Rate hikes get the headlines, but the Fed has a second contractionary tool: shrinking its balance sheet. During economic crises, the Fed buys massive quantities of Treasury bonds and mortgage-backed securities to pump money into the financial system. Reversing that process, called quantitative tightening, pulls money back out. The Fed began reducing its balance sheet in June 2022 and concluded the program on December 1, 2025, leaving the balance sheet at roughly $6.5 trillion.7Board of Governors of the Federal Reserve System. The Central Bank Balance-Sheet Trilemma
Quantitative tightening works by reducing the supply of reserves in the banking system and putting upward pressure on long-term interest rates, particularly mortgage rates. Even after the Fed stops raising the federal funds rate, ongoing balance sheet reduction continues to tighten financial conditions in the background. The effect is less visible than a rate hike announcement, but it drains liquidity from the economy just the same.
Contractionary fiscal policy works through the paycheck. When the government raises income tax rates, workers take home less money and spend less as a result. The mechanism is blunt: a household earning $80,000 that loses an extra $1,500 to taxes doesn’t cut back on rent. It cuts back on dining out, new clothes, and weekend trips. Those are exactly the purchases that keep service-sector businesses alive.
The 2026 tax year offers a real-time example. Most individual tax provisions from the Tax Cuts and Jobs Act expired at the end of 2025, returning marginal rates to their pre-TCJA levels of 10%, 15%, 25%, 28%, 33%, 35%, and 39.6%.8Congressional Research Service. Expiring Provisions in the Tax Cuts and Jobs Act (TCJA, P.L. 115-97) The standard deduction also reverted to lower pre-TCJA amounts adjusted for inflation, meaning more taxpayers need to itemize or simply pay more. The child tax credit dropped back to a maximum of $1,000 per child from $2,000. Taken together, these changes amount to a broad-based tax increase on most households, reducing disposable income across every income bracket.
The TCJA’s corporate rate cut to 21% was made permanent and did not expire. But on the individual side, the expiration effectively functions as contractionary fiscal policy, pulling spending power out of the consumer economy at scale. The Congressional Budget Office estimated that extending just the marginal rate provisions would have cost $2.2 trillion over ten years, which gives a sense of how much additional tax revenue the government is now collecting from households.8Congressional Research Service. Expiring Provisions in the Tax Cuts and Jobs Act (TCJA, P.L. 115-97)

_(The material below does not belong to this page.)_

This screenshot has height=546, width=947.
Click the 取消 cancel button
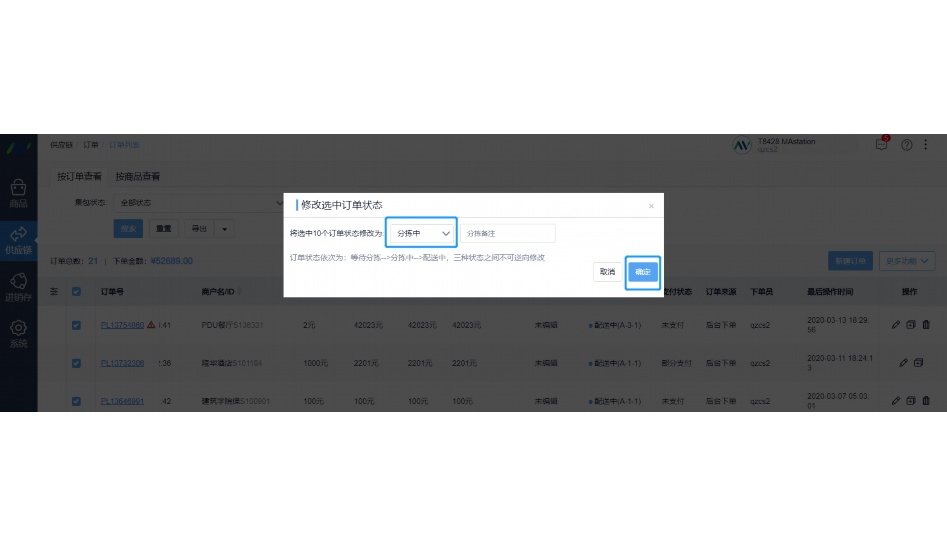(x=607, y=272)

Corporate tax increases, when they occur, shrink the pool of profit available for reinvestment. A company deciding between upgrading a production line and paying its tax bill doesn’t have unlimited money. Higher effective tax rates tilt that decision toward paying the government and deferring the upgrade. Some firms respond by relocating operations to lower-tax jurisdictions, which shifts jobs and economic output overseas.
Government spending is a direct component of GDP. When the federal government buys fewer goods and services, that spending disappears from the economy immediately. But the damage doesn’t stop at the initial cut. A dollar of federal spending typically supports more than a dollar of total economic activity because it flows through multiple hands. The construction company that loses a highway contract also stops buying steel. The steel supplier lays off workers. Those workers stop eating at local restaurants. Economists call this the multiplier effect, and it means that spending cuts echo through the economy well beyond their face value.
Infrastructure is a prime example. Multi-year federal contracts anchor entire regional economies. Construction firms rely on them to maintain payrolls and justify equipment purchases. Engineering consultants, material suppliers, and logistics companies all build their business plans around government project pipelines. When those pipelines shrink, the private-sector firms that depend on them face a sudden revenue gap they cannot easily replace with commercial work.
Reductions in government subsidies create similar ripple effects. Industries that operate on thin margins with public support, whether in agriculture, clean energy, or healthcare, often cannot absorb the loss without raising prices or cutting staff. The communities most affected tend to be the ones with the fewest alternative employers, turning a budget cut in Washington into a local economic crisis.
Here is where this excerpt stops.